GIVEN INFORMATION Block Start

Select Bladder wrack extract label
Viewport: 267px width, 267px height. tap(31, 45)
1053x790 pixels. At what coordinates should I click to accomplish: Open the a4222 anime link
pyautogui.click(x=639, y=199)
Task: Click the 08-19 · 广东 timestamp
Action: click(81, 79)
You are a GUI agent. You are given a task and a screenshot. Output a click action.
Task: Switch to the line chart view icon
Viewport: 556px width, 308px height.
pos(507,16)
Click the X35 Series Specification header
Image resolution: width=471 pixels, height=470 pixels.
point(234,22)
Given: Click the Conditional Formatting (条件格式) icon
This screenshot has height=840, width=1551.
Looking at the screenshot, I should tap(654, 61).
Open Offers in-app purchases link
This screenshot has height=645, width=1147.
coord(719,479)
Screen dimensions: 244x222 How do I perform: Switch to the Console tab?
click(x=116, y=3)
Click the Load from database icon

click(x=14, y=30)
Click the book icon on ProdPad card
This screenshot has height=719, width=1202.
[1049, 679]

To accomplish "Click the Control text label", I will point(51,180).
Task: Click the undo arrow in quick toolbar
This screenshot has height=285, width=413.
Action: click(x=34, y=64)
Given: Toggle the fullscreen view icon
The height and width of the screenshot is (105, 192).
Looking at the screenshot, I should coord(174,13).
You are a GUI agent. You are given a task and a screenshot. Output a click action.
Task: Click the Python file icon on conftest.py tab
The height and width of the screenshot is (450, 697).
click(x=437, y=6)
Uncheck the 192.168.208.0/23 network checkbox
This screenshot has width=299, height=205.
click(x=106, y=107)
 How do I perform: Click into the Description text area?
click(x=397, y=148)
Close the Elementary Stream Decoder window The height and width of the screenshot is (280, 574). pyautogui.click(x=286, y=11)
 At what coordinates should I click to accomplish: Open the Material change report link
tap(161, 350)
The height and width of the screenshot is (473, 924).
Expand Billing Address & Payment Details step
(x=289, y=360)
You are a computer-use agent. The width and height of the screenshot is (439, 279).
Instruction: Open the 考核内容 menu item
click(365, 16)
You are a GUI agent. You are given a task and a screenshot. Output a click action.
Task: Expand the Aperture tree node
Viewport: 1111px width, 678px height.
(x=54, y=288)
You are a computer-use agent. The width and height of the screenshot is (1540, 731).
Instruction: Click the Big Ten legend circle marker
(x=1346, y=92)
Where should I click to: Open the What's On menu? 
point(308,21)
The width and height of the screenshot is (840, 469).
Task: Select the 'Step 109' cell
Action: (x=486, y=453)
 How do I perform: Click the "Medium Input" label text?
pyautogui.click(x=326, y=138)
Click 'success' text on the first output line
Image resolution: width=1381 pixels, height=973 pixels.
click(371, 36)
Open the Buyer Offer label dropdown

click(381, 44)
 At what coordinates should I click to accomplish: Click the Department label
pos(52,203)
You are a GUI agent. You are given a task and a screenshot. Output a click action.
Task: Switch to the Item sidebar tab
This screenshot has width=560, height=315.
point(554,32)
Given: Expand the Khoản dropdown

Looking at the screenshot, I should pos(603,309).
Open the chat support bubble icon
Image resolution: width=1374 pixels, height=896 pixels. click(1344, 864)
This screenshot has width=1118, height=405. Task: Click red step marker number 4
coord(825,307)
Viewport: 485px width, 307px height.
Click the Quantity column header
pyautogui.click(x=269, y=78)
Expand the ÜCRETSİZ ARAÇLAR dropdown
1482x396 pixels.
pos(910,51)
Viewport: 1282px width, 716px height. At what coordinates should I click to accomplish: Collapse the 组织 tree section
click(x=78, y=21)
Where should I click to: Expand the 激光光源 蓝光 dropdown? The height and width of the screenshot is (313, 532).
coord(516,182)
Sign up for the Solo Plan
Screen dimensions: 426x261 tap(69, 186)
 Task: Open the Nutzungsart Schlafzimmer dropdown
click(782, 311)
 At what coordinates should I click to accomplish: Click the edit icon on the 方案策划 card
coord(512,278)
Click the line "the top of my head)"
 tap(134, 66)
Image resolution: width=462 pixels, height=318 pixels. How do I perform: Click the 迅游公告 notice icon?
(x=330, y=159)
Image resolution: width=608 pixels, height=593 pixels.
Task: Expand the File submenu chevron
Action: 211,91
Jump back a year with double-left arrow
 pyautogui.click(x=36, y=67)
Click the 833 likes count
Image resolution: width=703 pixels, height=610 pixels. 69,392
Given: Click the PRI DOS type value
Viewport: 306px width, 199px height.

GIVEN INFORMATION Block End

* [WORK ITEM]
Each record above is to be reproduced exactly, in full.

* [WRITTEN ANSWER]
Select Bladder wrack extract label
Viewport: 267px width, 267px height. tap(31, 45)
1053x790 pixels. At what coordinates should I click to accomplish: Open the a4222 anime link
pyautogui.click(x=639, y=199)
Task: Click the 08-19 · 广东 timestamp
Action: click(81, 79)
You are a GUI agent. You are given a task and a screenshot. Output a click action.
Task: Switch to the line chart view icon
Viewport: 556px width, 308px height.
pos(507,16)
Click the X35 Series Specification header
Image resolution: width=471 pixels, height=470 pixels.
point(234,22)
Given: Click the Conditional Formatting (条件格式) icon
This screenshot has height=840, width=1551.
Looking at the screenshot, I should tap(654, 61).
Open Offers in-app purchases link
This screenshot has height=645, width=1147.
coord(719,479)
Screen dimensions: 244x222 How do I perform: Switch to the Console tab?
click(x=116, y=3)
Click the Load from database icon

click(x=14, y=30)
Click the book icon on ProdPad card
This screenshot has height=719, width=1202.
[1049, 679]

To accomplish "Click the Control text label", I will point(51,180).
Task: Click the undo arrow in quick toolbar
This screenshot has height=285, width=413.
Action: click(x=34, y=64)
Given: Toggle the fullscreen view icon
The height and width of the screenshot is (105, 192).
Looking at the screenshot, I should coord(174,13).
You are a GUI agent. You are given a task and a screenshot. Output a click action.
Task: Click the Python file icon on conftest.py tab
The height and width of the screenshot is (450, 697).
click(x=437, y=6)
Uncheck the 192.168.208.0/23 network checkbox
This screenshot has width=299, height=205.
click(x=106, y=107)
 How do I perform: Click into the Description text area?
click(x=397, y=148)
Close the Elementary Stream Decoder window The height and width of the screenshot is (280, 574). pyautogui.click(x=286, y=11)
 At what coordinates should I click to accomplish: Open the Material change report link
tap(161, 350)
The height and width of the screenshot is (473, 924).
Expand Billing Address & Payment Details step
(x=289, y=360)
You are a computer-use agent. The width and height of the screenshot is (439, 279).
Instruction: Open the 考核内容 menu item
click(365, 16)
You are a GUI agent. You are given a task and a screenshot. Output a click action.
Task: Expand the Aperture tree node
Viewport: 1111px width, 678px height.
(x=54, y=288)
You are a computer-use agent. The width and height of the screenshot is (1540, 731).
Instruction: Click the Big Ten legend circle marker
(x=1346, y=92)
Where should I click to: Open the What's On menu? 
point(308,21)
The width and height of the screenshot is (840, 469).
Task: Select the 'Step 109' cell
Action: (x=486, y=453)
 How do I perform: Click the "Medium Input" label text?
pyautogui.click(x=326, y=138)
Click 'success' text on the first output line
Image resolution: width=1381 pixels, height=973 pixels.
click(371, 36)
Open the Buyer Offer label dropdown

click(381, 44)
 At what coordinates should I click to accomplish: Click the Department label
pos(52,203)
You are a GUI agent. You are given a task and a screenshot. Output a click action.
Task: Switch to the Item sidebar tab
This screenshot has width=560, height=315.
point(554,32)
Given: Expand the Khoản dropdown

Looking at the screenshot, I should pos(603,309).
Open the chat support bubble icon
Image resolution: width=1374 pixels, height=896 pixels. click(1344, 864)
This screenshot has width=1118, height=405. Task: Click red step marker number 4
coord(825,307)
Viewport: 485px width, 307px height.
Click the Quantity column header
pyautogui.click(x=269, y=78)
Expand the ÜCRETSİZ ARAÇLAR dropdown
1482x396 pixels.
pos(910,51)
Viewport: 1282px width, 716px height. At what coordinates should I click to accomplish: Collapse the 组织 tree section
click(x=78, y=21)
Where should I click to: Expand the 激光光源 蓝光 dropdown? The height and width of the screenshot is (313, 532).
coord(516,182)
Sign up for the Solo Plan
Screen dimensions: 426x261 tap(69, 186)
 Task: Open the Nutzungsart Schlafzimmer dropdown
click(782, 311)
 At what coordinates should I click to accomplish: Click the edit icon on the 方案策划 card
coord(512,278)
Click the line "the top of my head)"
 tap(134, 66)
Image resolution: width=462 pixels, height=318 pixels. How do I perform: Click the 迅游公告 notice icon?
(x=330, y=159)
Image resolution: width=608 pixels, height=593 pixels.
Task: Expand the File submenu chevron
Action: 211,91
Jump back a year with double-left arrow
 pyautogui.click(x=36, y=67)
Click the 833 likes count
Image resolution: width=703 pixels, height=610 pixels. 69,392
Given: Click the PRI DOS type value
Viewport: 306px width, 199px height.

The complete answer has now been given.